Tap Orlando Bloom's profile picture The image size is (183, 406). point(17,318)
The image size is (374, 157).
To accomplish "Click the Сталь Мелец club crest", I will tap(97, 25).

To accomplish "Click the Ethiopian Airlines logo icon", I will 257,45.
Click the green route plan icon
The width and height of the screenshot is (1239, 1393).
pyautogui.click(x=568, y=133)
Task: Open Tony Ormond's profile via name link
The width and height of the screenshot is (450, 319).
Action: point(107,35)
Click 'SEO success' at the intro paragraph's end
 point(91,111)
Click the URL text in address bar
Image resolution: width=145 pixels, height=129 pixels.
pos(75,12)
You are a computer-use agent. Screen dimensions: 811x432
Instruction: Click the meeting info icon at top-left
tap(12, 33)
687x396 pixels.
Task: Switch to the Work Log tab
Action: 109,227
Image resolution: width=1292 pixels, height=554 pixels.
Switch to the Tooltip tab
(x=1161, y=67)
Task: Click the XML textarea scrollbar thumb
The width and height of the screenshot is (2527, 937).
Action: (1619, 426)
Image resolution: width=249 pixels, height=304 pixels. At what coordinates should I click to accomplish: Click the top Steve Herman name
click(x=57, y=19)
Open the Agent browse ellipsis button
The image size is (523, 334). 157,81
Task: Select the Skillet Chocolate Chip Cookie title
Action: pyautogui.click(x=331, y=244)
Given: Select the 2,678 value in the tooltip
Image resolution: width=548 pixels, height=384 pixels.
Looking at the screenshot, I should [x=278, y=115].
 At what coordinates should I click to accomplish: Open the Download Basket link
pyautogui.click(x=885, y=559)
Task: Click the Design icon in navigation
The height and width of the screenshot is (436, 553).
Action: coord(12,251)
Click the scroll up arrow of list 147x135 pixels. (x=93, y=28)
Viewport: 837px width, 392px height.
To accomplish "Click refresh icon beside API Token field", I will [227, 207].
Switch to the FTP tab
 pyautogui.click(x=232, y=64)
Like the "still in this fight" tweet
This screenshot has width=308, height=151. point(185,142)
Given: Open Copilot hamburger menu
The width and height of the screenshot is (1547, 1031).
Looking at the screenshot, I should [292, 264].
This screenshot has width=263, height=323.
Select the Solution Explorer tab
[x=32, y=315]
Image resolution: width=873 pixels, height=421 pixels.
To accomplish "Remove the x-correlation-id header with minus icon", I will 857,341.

▸ **Exercise description**:
Make an exact transcription of all the records.

▸ **Response to the task**:
Tap Orlando Bloom's profile picture The image size is (183, 406). point(17,318)
The image size is (374, 157).
To accomplish "Click the Сталь Мелец club crest", I will tap(97, 25).

To accomplish "Click the Ethiopian Airlines logo icon", I will 257,45.
Click the green route plan icon
The width and height of the screenshot is (1239, 1393).
pyautogui.click(x=568, y=133)
Task: Open Tony Ormond's profile via name link
The width and height of the screenshot is (450, 319).
Action: point(107,35)
Click 'SEO success' at the intro paragraph's end
 point(91,111)
Click the URL text in address bar
Image resolution: width=145 pixels, height=129 pixels.
pos(75,12)
You are a computer-use agent. Screen dimensions: 811x432
Instruction: Click the meeting info icon at top-left
tap(12, 33)
687x396 pixels.
Task: Switch to the Work Log tab
Action: 109,227
Image resolution: width=1292 pixels, height=554 pixels.
Switch to the Tooltip tab
(x=1161, y=67)
Task: Click the XML textarea scrollbar thumb
The width and height of the screenshot is (2527, 937).
Action: (1619, 426)
Image resolution: width=249 pixels, height=304 pixels. At what coordinates should I click to accomplish: Click the top Steve Herman name
click(x=57, y=19)
Open the Agent browse ellipsis button
The image size is (523, 334). 157,81
Task: Select the Skillet Chocolate Chip Cookie title
Action: pyautogui.click(x=331, y=244)
Given: Select the 2,678 value in the tooltip
Image resolution: width=548 pixels, height=384 pixels.
Looking at the screenshot, I should [x=278, y=115].
 At what coordinates should I click to accomplish: Open the Download Basket link
pyautogui.click(x=885, y=559)
Task: Click the Design icon in navigation
The height and width of the screenshot is (436, 553).
Action: coord(12,251)
Click the scroll up arrow of list 147x135 pixels. (x=93, y=28)
Viewport: 837px width, 392px height.
To accomplish "Click refresh icon beside API Token field", I will [227, 207].
Switch to the FTP tab
 pyautogui.click(x=232, y=64)
Like the "still in this fight" tweet
This screenshot has width=308, height=151. point(185,142)
Given: Open Copilot hamburger menu
The width and height of the screenshot is (1547, 1031).
Looking at the screenshot, I should [292, 264].
This screenshot has width=263, height=323.
Select the Solution Explorer tab
[x=32, y=315]
Image resolution: width=873 pixels, height=421 pixels.
To accomplish "Remove the x-correlation-id header with minus icon", I will 857,341.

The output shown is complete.